On 9/25/25 2:24 PM, David Hildenbrand wrote:
> On 24.09.25 20:40, Donet Tom wrote:
>> register_one_node() and register_node() are small functions.
>> This patch merges them into a single function named register_node()
>> to improve code readability.
>>
>> No functional changes are introduced.
>>
>> Signed-off-by: Donet Tom <donettom@...ux.ibm.com>
>> ---
>
> [...]
>
>> /**
>> * unregister_node - unregister a node device
>> * @node: node going away
>> @@ -869,7 +842,13 @@ void
>> register_memory_blocks_under_node_hotplug(int nid, unsigned long
>> start_pfn,
>> }
>> #endif /* CONFIG_MEMORY_HOTPLUG */
>> -int register_one_node(int nid)
>> +/*
>
> We can directly convert this to proper kernel doc by using /**
>
Sure I will add it.
>
>> + * register_node - Setup a sysfs device for a node.

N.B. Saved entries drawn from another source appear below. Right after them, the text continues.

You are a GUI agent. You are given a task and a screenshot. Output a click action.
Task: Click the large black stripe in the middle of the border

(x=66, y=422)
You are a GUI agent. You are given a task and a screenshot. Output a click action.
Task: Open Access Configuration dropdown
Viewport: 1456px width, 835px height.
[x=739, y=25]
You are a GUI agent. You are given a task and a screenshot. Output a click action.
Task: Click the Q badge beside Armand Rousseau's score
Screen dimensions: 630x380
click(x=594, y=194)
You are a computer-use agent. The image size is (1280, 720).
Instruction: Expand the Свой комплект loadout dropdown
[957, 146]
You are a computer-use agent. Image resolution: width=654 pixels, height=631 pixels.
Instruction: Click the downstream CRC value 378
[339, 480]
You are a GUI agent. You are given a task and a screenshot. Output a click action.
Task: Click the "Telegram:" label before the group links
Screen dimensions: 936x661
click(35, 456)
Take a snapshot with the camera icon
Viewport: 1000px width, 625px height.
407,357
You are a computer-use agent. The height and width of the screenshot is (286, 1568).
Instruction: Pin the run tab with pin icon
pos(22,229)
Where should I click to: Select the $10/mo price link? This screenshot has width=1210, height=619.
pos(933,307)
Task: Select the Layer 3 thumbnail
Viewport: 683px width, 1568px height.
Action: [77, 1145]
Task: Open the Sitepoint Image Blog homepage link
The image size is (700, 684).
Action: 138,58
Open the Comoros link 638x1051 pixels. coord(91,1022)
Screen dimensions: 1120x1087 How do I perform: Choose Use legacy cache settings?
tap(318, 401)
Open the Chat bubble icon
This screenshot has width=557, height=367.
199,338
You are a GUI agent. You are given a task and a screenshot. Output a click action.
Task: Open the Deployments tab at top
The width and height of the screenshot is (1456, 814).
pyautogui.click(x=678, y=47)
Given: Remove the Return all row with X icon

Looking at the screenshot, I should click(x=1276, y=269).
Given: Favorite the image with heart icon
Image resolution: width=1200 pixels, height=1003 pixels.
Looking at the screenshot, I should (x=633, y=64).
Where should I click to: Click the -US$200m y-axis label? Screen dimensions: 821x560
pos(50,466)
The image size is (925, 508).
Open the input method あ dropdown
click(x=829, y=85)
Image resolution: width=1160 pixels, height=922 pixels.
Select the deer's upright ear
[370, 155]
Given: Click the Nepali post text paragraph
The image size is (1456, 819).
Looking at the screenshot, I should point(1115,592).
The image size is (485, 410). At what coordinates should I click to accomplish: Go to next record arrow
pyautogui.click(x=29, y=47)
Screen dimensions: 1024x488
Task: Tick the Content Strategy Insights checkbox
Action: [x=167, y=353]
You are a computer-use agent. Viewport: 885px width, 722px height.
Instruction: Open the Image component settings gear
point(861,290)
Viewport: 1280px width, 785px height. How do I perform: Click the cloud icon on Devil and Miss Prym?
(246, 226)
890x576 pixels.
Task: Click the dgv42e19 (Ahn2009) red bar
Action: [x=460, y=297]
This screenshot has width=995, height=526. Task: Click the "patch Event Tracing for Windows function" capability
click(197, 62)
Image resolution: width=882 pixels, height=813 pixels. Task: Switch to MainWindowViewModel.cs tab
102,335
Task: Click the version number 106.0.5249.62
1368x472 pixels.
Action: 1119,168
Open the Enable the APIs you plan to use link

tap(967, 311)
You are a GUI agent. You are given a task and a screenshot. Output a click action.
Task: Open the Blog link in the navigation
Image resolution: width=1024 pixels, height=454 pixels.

>> + * @nid - Node number to use when creating the device.
>> + *
>> + * Initialize and register the node device.
>
> and briefly describing what the return value means
>
> "Returns 0 on success, ..."
>
Sure
>> + */
>> +int register_node(int nid)
>> {
>> int error;
>> int cpu;
>> @@ -880,14 +859,23 @@ int register_one_node(int nid)
>> return -ENOMEM;
>> INIT_LIST_HEAD(&node->access_list);
>> - node_devices[nid] = node;
>> - error = register_node(node_devices[nid], nid);
>> + node->dev.id = nid;
>> + node->dev.bus = &node_subsys;
>> + node->dev.release = node_device_release;
>> + node->dev.groups = node_dev_groups;
>> +
>> + error = device_register(&node->dev);
>> if (error) {
>> - node_devices[nid] = NULL;
>
> Wondering why we did have this temporary setting of the node_devices[]
> in there. But I cannot immediately spot why it was required.
node_devices[] is used in many places to access node data.
In the previous code, immediately after allocating the node
structure, it was stored in node_devices[]. On error paths, we
were clearing the node structure entry from node_devices[].
With the new code, the node structure is now stored in node_devices[]
only after the device has been registered, and just before calling
register_cpu_under_node(), since node_devices[] is accessed inside
that function.
It is also used outside of node.c, in hugetlb_register_all_nodes() .
Do you think we could use a different mechanism instead of this?